[DATA FOR ANALYSIS]:

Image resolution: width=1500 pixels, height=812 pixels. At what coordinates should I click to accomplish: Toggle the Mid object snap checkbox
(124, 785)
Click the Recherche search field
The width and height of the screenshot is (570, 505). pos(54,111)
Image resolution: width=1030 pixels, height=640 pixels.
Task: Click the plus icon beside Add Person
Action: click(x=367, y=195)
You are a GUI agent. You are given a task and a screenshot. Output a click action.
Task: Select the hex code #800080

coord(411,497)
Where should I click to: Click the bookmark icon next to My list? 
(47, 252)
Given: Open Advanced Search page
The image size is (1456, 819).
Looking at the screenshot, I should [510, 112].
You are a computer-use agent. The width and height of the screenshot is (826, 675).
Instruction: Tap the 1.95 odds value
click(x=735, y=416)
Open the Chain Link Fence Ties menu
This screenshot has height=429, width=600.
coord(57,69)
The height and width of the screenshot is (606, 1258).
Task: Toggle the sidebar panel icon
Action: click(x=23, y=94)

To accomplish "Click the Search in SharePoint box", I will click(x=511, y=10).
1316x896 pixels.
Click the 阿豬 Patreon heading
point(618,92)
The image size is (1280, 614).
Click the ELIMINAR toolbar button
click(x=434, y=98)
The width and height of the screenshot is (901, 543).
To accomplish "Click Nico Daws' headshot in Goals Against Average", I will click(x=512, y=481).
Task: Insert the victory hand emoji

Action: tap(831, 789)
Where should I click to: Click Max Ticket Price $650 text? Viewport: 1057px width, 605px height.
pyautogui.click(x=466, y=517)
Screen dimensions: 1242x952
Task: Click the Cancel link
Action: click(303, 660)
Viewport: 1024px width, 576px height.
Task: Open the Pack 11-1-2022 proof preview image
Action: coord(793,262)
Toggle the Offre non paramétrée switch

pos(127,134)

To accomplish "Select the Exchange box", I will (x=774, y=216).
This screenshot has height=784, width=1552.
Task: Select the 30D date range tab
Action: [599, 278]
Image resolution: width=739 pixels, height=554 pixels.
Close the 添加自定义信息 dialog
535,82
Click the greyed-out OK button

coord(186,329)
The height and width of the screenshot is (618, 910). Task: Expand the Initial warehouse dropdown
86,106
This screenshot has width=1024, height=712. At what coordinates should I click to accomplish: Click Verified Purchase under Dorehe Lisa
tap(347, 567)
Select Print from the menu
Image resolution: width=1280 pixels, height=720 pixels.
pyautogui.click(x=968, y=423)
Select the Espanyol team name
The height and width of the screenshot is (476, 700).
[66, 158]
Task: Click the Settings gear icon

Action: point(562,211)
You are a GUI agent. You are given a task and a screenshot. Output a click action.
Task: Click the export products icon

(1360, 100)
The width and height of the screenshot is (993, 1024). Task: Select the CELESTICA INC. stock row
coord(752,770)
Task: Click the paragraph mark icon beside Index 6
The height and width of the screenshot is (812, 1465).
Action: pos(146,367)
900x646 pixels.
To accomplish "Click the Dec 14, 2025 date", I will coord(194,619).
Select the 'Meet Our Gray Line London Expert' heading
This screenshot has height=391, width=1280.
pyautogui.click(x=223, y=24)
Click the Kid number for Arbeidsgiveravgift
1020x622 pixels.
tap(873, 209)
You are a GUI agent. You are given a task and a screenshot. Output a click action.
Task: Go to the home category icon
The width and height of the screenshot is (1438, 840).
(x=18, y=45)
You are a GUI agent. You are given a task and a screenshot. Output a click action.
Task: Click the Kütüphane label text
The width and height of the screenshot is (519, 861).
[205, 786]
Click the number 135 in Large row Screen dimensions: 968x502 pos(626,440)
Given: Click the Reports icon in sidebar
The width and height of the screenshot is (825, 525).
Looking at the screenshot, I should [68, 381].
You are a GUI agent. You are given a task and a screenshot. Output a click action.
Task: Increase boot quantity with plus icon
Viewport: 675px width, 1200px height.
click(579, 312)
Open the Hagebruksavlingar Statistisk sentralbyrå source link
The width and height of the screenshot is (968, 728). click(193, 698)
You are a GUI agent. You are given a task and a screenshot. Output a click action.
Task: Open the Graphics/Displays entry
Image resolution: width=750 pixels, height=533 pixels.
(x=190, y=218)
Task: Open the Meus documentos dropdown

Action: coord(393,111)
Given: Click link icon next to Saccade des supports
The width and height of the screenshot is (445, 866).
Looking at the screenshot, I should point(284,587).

[REQUIRED ACTION]: Taking care to match every character, output all of the entries above.

[RESULT OF THE EXERCISE]:
Image resolution: width=1500 pixels, height=812 pixels. At what coordinates should I click to accomplish: Toggle the Mid object snap checkbox
(124, 785)
Click the Recherche search field
The width and height of the screenshot is (570, 505). pos(54,111)
Image resolution: width=1030 pixels, height=640 pixels.
Task: Click the plus icon beside Add Person
Action: click(x=367, y=195)
You are a GUI agent. You are given a task and a screenshot. Output a click action.
Task: Select the hex code #800080

coord(411,497)
Where should I click to: Click the bookmark icon next to My list? 
(47, 252)
Given: Open Advanced Search page
The image size is (1456, 819).
Looking at the screenshot, I should [510, 112].
You are a computer-use agent. The width and height of the screenshot is (826, 675).
Instruction: Tap the 1.95 odds value
click(x=735, y=416)
Open the Chain Link Fence Ties menu
This screenshot has height=429, width=600.
coord(57,69)
The height and width of the screenshot is (606, 1258).
Task: Toggle the sidebar panel icon
Action: click(x=23, y=94)

To accomplish "Click the Search in SharePoint box", I will click(x=511, y=10).
1316x896 pixels.
Click the 阿豬 Patreon heading
point(618,92)
The image size is (1280, 614).
Click the ELIMINAR toolbar button
click(x=434, y=98)
The width and height of the screenshot is (901, 543).
To accomplish "Click Nico Daws' headshot in Goals Against Average", I will click(x=512, y=481).
Task: Insert the victory hand emoji

Action: tap(831, 789)
Where should I click to: Click Max Ticket Price $650 text? Viewport: 1057px width, 605px height.
pyautogui.click(x=466, y=517)
Screen dimensions: 1242x952
Task: Click the Cancel link
Action: click(303, 660)
Viewport: 1024px width, 576px height.
Task: Open the Pack 11-1-2022 proof preview image
Action: coord(793,262)
Toggle the Offre non paramétrée switch

pos(127,134)

To accomplish "Select the Exchange box", I will (x=774, y=216).
This screenshot has height=784, width=1552.
Task: Select the 30D date range tab
Action: [599, 278]
Image resolution: width=739 pixels, height=554 pixels.
Close the 添加自定义信息 dialog
535,82
Click the greyed-out OK button

coord(186,329)
The height and width of the screenshot is (618, 910). Task: Expand the Initial warehouse dropdown
86,106
This screenshot has width=1024, height=712. At what coordinates should I click to accomplish: Click Verified Purchase under Dorehe Lisa
tap(347, 567)
Select Print from the menu
Image resolution: width=1280 pixels, height=720 pixels.
pyautogui.click(x=968, y=423)
Select the Espanyol team name
The height and width of the screenshot is (476, 700).
[66, 158]
Task: Click the Settings gear icon

Action: point(562,211)
You are a GUI agent. You are given a task and a screenshot. Output a click action.
Task: Click the export products icon

(1360, 100)
The width and height of the screenshot is (993, 1024). Task: Select the CELESTICA INC. stock row
coord(752,770)
Task: Click the paragraph mark icon beside Index 6
The height and width of the screenshot is (812, 1465).
Action: pos(146,367)
900x646 pixels.
To accomplish "Click the Dec 14, 2025 date", I will coord(194,619).
Select the 'Meet Our Gray Line London Expert' heading
This screenshot has height=391, width=1280.
pyautogui.click(x=223, y=24)
Click the Kid number for Arbeidsgiveravgift
1020x622 pixels.
tap(873, 209)
You are a GUI agent. You are given a task and a screenshot. Output a click action.
Task: Go to the home category icon
The width and height of the screenshot is (1438, 840).
(x=18, y=45)
You are a GUI agent. You are given a task and a screenshot. Output a click action.
Task: Click the Kütüphane label text
The width and height of the screenshot is (519, 861).
[205, 786]
Click the number 135 in Large row Screen dimensions: 968x502 pos(626,440)
Given: Click the Reports icon in sidebar
The width and height of the screenshot is (825, 525).
Looking at the screenshot, I should [68, 381].
You are a GUI agent. You are given a task and a screenshot. Output a click action.
Task: Increase boot quantity with plus icon
Viewport: 675px width, 1200px height.
click(579, 312)
Open the Hagebruksavlingar Statistisk sentralbyrå source link
The width and height of the screenshot is (968, 728). click(193, 698)
You are a GUI agent. You are given a task and a screenshot. Output a click action.
Task: Open the Graphics/Displays entry
Image resolution: width=750 pixels, height=533 pixels.
(x=190, y=218)
Task: Open the Meus documentos dropdown

Action: coord(393,111)
Given: Click link icon next to Saccade des supports
The width and height of the screenshot is (445, 866).
Looking at the screenshot, I should point(284,587).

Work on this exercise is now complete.